[Aim of the task]
Reproduce every one of the following records line for line, keeping each character, number, and space unchanged.

[Data]

──────────

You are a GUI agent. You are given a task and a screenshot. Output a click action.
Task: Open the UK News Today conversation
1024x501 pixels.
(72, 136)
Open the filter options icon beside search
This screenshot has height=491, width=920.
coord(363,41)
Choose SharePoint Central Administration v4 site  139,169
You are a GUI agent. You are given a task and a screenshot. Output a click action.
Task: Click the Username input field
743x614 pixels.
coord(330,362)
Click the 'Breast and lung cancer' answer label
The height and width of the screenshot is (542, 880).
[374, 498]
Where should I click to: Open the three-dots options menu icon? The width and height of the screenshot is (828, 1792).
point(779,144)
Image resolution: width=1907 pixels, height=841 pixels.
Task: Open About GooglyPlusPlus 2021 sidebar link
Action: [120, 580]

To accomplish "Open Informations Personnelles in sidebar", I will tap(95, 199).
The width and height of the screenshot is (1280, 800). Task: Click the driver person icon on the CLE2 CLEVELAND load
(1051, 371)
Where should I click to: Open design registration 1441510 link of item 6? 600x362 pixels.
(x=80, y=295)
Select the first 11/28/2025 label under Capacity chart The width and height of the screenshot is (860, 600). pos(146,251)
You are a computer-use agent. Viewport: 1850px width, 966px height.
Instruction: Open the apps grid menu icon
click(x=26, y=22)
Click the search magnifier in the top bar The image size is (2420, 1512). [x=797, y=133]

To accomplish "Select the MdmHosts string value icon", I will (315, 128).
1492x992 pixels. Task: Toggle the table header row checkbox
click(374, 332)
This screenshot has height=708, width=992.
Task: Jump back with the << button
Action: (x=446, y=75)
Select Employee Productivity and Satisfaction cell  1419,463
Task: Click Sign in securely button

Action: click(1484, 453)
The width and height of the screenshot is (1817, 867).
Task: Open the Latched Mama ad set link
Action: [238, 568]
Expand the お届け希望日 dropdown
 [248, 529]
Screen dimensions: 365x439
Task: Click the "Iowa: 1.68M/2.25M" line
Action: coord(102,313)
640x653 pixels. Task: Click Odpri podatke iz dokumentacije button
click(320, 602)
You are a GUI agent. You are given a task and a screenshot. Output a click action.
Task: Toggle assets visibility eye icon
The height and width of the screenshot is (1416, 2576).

──────────

[Answer in full]
You are a GUI agent. You are given a task and a screenshot. Output a click action.
Task: Open the UK News Today conversation
1024x501 pixels.
(72, 136)
Open the filter options icon beside search
This screenshot has height=491, width=920.
coord(363,41)
Choose SharePoint Central Administration v4 site  139,169
You are a GUI agent. You are given a task and a screenshot. Output a click action.
Task: Click the Username input field
743x614 pixels.
coord(330,362)
Click the 'Breast and lung cancer' answer label
The height and width of the screenshot is (542, 880).
[374, 498]
Where should I click to: Open the three-dots options menu icon? The width and height of the screenshot is (828, 1792).
point(779,144)
Image resolution: width=1907 pixels, height=841 pixels.
Task: Open About GooglyPlusPlus 2021 sidebar link
Action: [120, 580]

To accomplish "Open Informations Personnelles in sidebar", I will tap(95, 199).
The width and height of the screenshot is (1280, 800). Task: Click the driver person icon on the CLE2 CLEVELAND load
(1051, 371)
Where should I click to: Open design registration 1441510 link of item 6? 600x362 pixels.
(x=80, y=295)
Select the first 11/28/2025 label under Capacity chart The width and height of the screenshot is (860, 600). pos(146,251)
You are a computer-use agent. Viewport: 1850px width, 966px height.
Instruction: Open the apps grid menu icon
click(x=26, y=22)
Click the search magnifier in the top bar The image size is (2420, 1512). [x=797, y=133]

To accomplish "Select the MdmHosts string value icon", I will (315, 128).
1492x992 pixels. Task: Toggle the table header row checkbox
click(374, 332)
This screenshot has height=708, width=992.
Task: Jump back with the << button
Action: (x=446, y=75)
Select Employee Productivity and Satisfaction cell  1419,463
Task: Click Sign in securely button

Action: click(1484, 453)
The width and height of the screenshot is (1817, 867).
Task: Open the Latched Mama ad set link
Action: [238, 568]
Expand the お届け希望日 dropdown
 [248, 529]
Screen dimensions: 365x439
Task: Click the "Iowa: 1.68M/2.25M" line
Action: coord(102,313)
640x653 pixels. Task: Click Odpri podatke iz dokumentacije button
click(320, 602)
You are a GUI agent. You are given a task and a screenshot. Output a click action.
Task: Toggle assets visibility eye icon
The height and width of the screenshot is (1416, 2576).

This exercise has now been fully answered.